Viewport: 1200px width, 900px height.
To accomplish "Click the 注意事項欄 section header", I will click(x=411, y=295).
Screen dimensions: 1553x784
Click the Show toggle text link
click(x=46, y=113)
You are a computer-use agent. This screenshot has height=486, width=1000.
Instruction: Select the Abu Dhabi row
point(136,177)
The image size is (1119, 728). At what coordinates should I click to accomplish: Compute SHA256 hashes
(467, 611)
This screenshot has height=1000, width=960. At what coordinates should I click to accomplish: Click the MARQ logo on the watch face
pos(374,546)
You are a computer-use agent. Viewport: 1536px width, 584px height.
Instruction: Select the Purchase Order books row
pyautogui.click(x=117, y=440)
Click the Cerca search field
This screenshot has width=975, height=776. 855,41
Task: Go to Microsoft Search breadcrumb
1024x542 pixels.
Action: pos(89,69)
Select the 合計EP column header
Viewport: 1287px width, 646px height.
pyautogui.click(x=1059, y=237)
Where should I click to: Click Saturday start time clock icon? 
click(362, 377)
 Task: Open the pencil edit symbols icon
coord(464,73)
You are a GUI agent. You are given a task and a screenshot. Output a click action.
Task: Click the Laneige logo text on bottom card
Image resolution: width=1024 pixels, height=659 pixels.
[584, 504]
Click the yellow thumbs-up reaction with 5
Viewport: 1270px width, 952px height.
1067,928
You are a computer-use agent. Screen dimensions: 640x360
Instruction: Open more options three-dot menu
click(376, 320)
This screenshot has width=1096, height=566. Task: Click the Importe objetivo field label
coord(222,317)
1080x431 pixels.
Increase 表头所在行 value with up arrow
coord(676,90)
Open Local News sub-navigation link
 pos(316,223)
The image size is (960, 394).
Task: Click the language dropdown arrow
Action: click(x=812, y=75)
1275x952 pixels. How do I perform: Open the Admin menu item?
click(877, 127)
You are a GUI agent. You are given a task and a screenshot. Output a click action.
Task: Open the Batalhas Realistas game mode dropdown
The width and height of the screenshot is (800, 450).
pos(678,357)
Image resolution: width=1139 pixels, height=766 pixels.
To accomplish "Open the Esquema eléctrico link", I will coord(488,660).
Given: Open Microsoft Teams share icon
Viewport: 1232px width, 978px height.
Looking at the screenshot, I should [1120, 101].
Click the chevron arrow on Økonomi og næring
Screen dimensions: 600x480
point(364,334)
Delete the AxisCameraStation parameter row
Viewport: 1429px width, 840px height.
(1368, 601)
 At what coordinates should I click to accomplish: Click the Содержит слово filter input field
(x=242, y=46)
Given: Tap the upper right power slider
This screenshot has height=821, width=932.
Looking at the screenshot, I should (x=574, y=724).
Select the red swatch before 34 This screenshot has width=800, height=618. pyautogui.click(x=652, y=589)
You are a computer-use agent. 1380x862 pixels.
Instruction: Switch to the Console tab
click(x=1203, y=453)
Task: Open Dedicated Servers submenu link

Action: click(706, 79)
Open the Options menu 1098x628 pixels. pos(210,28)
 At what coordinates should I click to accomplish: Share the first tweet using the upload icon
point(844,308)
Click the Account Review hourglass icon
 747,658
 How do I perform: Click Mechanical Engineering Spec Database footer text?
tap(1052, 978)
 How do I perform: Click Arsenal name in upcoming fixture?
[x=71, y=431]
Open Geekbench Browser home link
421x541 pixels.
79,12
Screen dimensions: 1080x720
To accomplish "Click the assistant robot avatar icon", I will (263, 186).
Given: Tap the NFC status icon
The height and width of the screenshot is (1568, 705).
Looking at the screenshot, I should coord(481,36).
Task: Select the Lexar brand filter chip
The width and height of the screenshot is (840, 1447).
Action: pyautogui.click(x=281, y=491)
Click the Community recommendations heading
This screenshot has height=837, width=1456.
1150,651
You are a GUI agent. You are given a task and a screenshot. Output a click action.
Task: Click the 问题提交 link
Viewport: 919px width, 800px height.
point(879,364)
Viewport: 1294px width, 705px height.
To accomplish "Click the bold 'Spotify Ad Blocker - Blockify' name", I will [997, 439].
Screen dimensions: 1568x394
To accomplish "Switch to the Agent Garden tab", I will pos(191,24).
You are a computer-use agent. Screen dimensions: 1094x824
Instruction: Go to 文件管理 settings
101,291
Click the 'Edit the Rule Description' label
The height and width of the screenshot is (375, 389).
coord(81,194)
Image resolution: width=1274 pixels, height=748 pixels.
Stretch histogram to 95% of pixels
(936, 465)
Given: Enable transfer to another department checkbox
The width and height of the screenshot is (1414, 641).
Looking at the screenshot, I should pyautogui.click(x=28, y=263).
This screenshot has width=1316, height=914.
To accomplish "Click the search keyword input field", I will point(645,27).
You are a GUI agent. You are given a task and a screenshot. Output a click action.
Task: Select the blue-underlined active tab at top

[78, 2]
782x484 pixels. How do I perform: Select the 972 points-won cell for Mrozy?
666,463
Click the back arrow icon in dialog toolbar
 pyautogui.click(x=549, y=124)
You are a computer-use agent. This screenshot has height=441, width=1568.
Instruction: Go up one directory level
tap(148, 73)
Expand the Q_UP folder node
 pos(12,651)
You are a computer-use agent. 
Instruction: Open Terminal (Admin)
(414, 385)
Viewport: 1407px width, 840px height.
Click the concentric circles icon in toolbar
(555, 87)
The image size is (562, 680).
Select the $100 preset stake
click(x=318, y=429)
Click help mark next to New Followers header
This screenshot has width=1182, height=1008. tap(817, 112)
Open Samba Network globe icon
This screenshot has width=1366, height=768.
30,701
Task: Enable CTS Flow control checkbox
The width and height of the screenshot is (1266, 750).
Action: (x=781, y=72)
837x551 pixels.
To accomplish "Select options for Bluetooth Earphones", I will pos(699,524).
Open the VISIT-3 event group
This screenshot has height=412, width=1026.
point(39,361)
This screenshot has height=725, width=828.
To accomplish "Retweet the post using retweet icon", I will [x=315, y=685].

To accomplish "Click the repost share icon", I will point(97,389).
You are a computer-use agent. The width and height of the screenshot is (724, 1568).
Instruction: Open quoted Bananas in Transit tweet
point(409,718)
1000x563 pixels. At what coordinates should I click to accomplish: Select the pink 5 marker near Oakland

> **PROBLEM STATEMENT**
All the records, as written, must be given again.

> **EXERCISE RESULT**
Viewport: 1200px width, 900px height.
To accomplish "Click the 注意事項欄 section header", I will click(x=411, y=295).
Screen dimensions: 1553x784
Click the Show toggle text link
click(x=46, y=113)
You are a computer-use agent. This screenshot has height=486, width=1000.
Instruction: Select the Abu Dhabi row
point(136,177)
The image size is (1119, 728). At what coordinates should I click to accomplish: Compute SHA256 hashes
(467, 611)
This screenshot has height=1000, width=960. At what coordinates should I click to accomplish: Click the MARQ logo on the watch face
pos(374,546)
You are a computer-use agent. Viewport: 1536px width, 584px height.
Instruction: Select the Purchase Order books row
pyautogui.click(x=117, y=440)
Click the Cerca search field
This screenshot has width=975, height=776. 855,41
Task: Go to Microsoft Search breadcrumb
1024x542 pixels.
Action: pos(89,69)
Select the 合計EP column header
Viewport: 1287px width, 646px height.
pyautogui.click(x=1059, y=237)
Where should I click to: Click Saturday start time clock icon? 
click(362, 377)
 Task: Open the pencil edit symbols icon
coord(464,73)
You are a GUI agent. You are given a task and a screenshot. Output a click action.
Task: Click the Laneige logo text on bottom card
Image resolution: width=1024 pixels, height=659 pixels.
[584, 504]
Click the yellow thumbs-up reaction with 5
Viewport: 1270px width, 952px height.
1067,928
You are a computer-use agent. Screen dimensions: 640x360
Instruction: Open more options three-dot menu
click(376, 320)
This screenshot has width=1096, height=566. Task: Click the Importe objetivo field label
coord(222,317)
1080x431 pixels.
Increase 表头所在行 value with up arrow
coord(676,90)
Open Local News sub-navigation link
 pos(316,223)
The image size is (960, 394).
Task: Click the language dropdown arrow
Action: click(x=812, y=75)
1275x952 pixels. How do I perform: Open the Admin menu item?
click(877, 127)
You are a GUI agent. You are given a task and a screenshot. Output a click action.
Task: Open the Batalhas Realistas game mode dropdown
The width and height of the screenshot is (800, 450).
pos(678,357)
Image resolution: width=1139 pixels, height=766 pixels.
To accomplish "Open the Esquema eléctrico link", I will coord(488,660).
Given: Open Microsoft Teams share icon
Viewport: 1232px width, 978px height.
Looking at the screenshot, I should [1120, 101].
Click the chevron arrow on Økonomi og næring
Screen dimensions: 600x480
point(364,334)
Delete the AxisCameraStation parameter row
Viewport: 1429px width, 840px height.
(1368, 601)
 At what coordinates should I click to accomplish: Click the Содержит слово filter input field
(x=242, y=46)
Given: Tap the upper right power slider
This screenshot has height=821, width=932.
Looking at the screenshot, I should (x=574, y=724).
Select the red swatch before 34 This screenshot has width=800, height=618. pyautogui.click(x=652, y=589)
You are a computer-use agent. 1380x862 pixels.
Instruction: Switch to the Console tab
click(x=1203, y=453)
Task: Open Dedicated Servers submenu link

Action: click(706, 79)
Open the Options menu 1098x628 pixels. pos(210,28)
 At what coordinates should I click to accomplish: Share the first tweet using the upload icon
point(844,308)
Click the Account Review hourglass icon
 747,658
 How do I perform: Click Mechanical Engineering Spec Database footer text?
tap(1052, 978)
 How do I perform: Click Arsenal name in upcoming fixture?
[x=71, y=431]
Open Geekbench Browser home link
421x541 pixels.
79,12
Screen dimensions: 1080x720
To accomplish "Click the assistant robot avatar icon", I will (263, 186).
Given: Tap the NFC status icon
The height and width of the screenshot is (1568, 705).
Looking at the screenshot, I should coord(481,36).
Task: Select the Lexar brand filter chip
The width and height of the screenshot is (840, 1447).
Action: pyautogui.click(x=281, y=491)
Click the Community recommendations heading
This screenshot has height=837, width=1456.
1150,651
You are a GUI agent. You are given a task and a screenshot. Output a click action.
Task: Click the 问题提交 link
Viewport: 919px width, 800px height.
point(879,364)
Viewport: 1294px width, 705px height.
To accomplish "Click the bold 'Spotify Ad Blocker - Blockify' name", I will [997, 439].
Screen dimensions: 1568x394
To accomplish "Switch to the Agent Garden tab", I will pos(191,24).
You are a computer-use agent. Screen dimensions: 1094x824
Instruction: Go to 文件管理 settings
101,291
Click the 'Edit the Rule Description' label
The height and width of the screenshot is (375, 389).
coord(81,194)
Image resolution: width=1274 pixels, height=748 pixels.
Stretch histogram to 95% of pixels
(936, 465)
Given: Enable transfer to another department checkbox
The width and height of the screenshot is (1414, 641).
Looking at the screenshot, I should pyautogui.click(x=28, y=263).
This screenshot has width=1316, height=914.
To accomplish "Click the search keyword input field", I will point(645,27).
You are a GUI agent. You are given a task and a screenshot. Output a click action.
Task: Select the blue-underlined active tab at top

[78, 2]
782x484 pixels. How do I perform: Select the 972 points-won cell for Mrozy?
666,463
Click the back arrow icon in dialog toolbar
 pyautogui.click(x=549, y=124)
You are a computer-use agent. This screenshot has height=441, width=1568.
Instruction: Go up one directory level
tap(148, 73)
Expand the Q_UP folder node
 pos(12,651)
You are a computer-use agent. 
Instruction: Open Terminal (Admin)
(414, 385)
Viewport: 1407px width, 840px height.
Click the concentric circles icon in toolbar
(555, 87)
The image size is (562, 680).
Select the $100 preset stake
click(x=318, y=429)
Click help mark next to New Followers header
This screenshot has width=1182, height=1008. tap(817, 112)
Open Samba Network globe icon
This screenshot has width=1366, height=768.
30,701
Task: Enable CTS Flow control checkbox
The width and height of the screenshot is (1266, 750).
Action: (x=781, y=72)
837x551 pixels.
To accomplish "Select options for Bluetooth Earphones", I will pos(699,524).
Open the VISIT-3 event group
This screenshot has height=412, width=1026.
point(39,361)
This screenshot has height=725, width=828.
To accomplish "Retweet the post using retweet icon", I will [x=315, y=685].

To accomplish "Click the repost share icon", I will point(97,389).
You are a computer-use agent. The width and height of the screenshot is (724, 1568).
Instruction: Open quoted Bananas in Transit tweet
point(409,718)
1000x563 pixels. At what coordinates should I click to accomplish: Select the pink 5 marker near Oakland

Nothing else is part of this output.